The whole "Naz Reid" phenomenon last year got very tiring. That said, he was great off the bench, but overrating bench players is the oldest sand trap in the book.
I kind of thought he came off better than the words out of context during that interview. And I kind of like that he called out Rudy on the court after the deliberate 3 point violation, too. He doesn't seem to excuse himself and "shit seems crazy here right now" or whatever his exact words seems a) true and b) something worth calling out publicly. Plenty of good players have spats/squabbles with a teammate or two.
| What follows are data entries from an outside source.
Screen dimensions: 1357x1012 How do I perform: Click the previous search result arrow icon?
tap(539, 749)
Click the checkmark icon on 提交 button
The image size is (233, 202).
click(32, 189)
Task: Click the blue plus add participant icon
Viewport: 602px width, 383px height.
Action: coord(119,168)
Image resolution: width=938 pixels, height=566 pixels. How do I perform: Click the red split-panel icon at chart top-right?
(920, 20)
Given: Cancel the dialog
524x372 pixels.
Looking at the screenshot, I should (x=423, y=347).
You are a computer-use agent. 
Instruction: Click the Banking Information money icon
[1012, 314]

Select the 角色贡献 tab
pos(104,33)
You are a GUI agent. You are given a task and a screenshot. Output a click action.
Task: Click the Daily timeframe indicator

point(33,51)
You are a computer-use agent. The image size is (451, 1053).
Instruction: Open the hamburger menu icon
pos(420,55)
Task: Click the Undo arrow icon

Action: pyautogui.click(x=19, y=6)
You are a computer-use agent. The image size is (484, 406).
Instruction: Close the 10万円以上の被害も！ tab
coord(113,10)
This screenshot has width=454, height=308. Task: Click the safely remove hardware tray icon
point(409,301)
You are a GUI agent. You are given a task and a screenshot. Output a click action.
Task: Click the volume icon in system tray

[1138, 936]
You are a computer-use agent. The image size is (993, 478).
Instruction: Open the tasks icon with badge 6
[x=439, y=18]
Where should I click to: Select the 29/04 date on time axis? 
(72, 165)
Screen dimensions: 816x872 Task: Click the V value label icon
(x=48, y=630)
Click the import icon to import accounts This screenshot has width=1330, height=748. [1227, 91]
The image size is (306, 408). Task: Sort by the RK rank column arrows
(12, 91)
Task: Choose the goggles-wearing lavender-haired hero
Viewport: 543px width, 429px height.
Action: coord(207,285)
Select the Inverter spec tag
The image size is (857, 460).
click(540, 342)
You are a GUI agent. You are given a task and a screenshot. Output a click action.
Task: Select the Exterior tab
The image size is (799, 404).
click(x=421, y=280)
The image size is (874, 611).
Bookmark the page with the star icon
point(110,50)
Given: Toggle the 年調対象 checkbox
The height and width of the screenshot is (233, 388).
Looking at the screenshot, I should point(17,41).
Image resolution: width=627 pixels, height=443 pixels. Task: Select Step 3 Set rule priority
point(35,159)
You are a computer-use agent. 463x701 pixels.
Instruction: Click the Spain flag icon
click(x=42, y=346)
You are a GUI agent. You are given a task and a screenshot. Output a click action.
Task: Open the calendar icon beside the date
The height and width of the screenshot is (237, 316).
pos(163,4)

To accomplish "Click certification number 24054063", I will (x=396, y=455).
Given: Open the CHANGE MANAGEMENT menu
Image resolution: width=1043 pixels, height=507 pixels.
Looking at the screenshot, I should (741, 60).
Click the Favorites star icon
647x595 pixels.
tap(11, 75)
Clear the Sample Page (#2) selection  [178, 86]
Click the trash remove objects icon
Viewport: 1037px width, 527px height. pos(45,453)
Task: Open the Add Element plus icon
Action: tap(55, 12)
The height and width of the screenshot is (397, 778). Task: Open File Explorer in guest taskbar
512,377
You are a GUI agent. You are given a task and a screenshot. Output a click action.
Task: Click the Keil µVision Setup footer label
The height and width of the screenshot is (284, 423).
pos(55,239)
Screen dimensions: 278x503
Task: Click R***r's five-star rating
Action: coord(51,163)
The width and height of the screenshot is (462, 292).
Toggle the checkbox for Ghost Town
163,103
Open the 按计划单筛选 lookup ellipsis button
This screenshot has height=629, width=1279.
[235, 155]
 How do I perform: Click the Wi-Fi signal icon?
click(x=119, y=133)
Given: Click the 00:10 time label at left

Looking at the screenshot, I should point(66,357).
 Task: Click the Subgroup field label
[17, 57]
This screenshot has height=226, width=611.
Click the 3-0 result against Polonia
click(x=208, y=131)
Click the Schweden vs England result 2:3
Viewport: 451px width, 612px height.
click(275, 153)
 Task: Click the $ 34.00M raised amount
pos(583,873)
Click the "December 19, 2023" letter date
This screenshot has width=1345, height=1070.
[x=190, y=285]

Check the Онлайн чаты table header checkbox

But Rudy is one of those guys where he alienates teammates everywhere he goes, so at some point from the outside have to assume it's him. Not to mention the evidence we've seen on the court from fighting on the sidelines with teammates to that disgraceful play the other night (though I'd have been frustrated with Julius R, too -- but that goes to Edwards' point). Not sure it's so bad having Edwards calling out his teammates like Rudy in the way he did
KAT's an imperfect player, but he sacrifices for his teammates and does what coaches tell him. I don't really know what the definition of soft is, it might just be that he seems like a nice, sensitive person. But aside from great skills, he also plays shares the ball willingly, rebounds hard, goes hard to the hoop etc. -- it's not like he's some soft guy who stays on the exterior and avoids physicality under the hoop. He's not a rim protector due to his skill set, not because of attitude. The tussles with Embiid to me show KAT in good light, but I think that's in part where the pasttime of slagging on KAT comes from (Jimmy Butler, too).
If a healthy M. Robinson comes back strong for the Knicks (a big "if", I know), KAT won't be mis-cast defensively and that will be a scary team in the playoffs.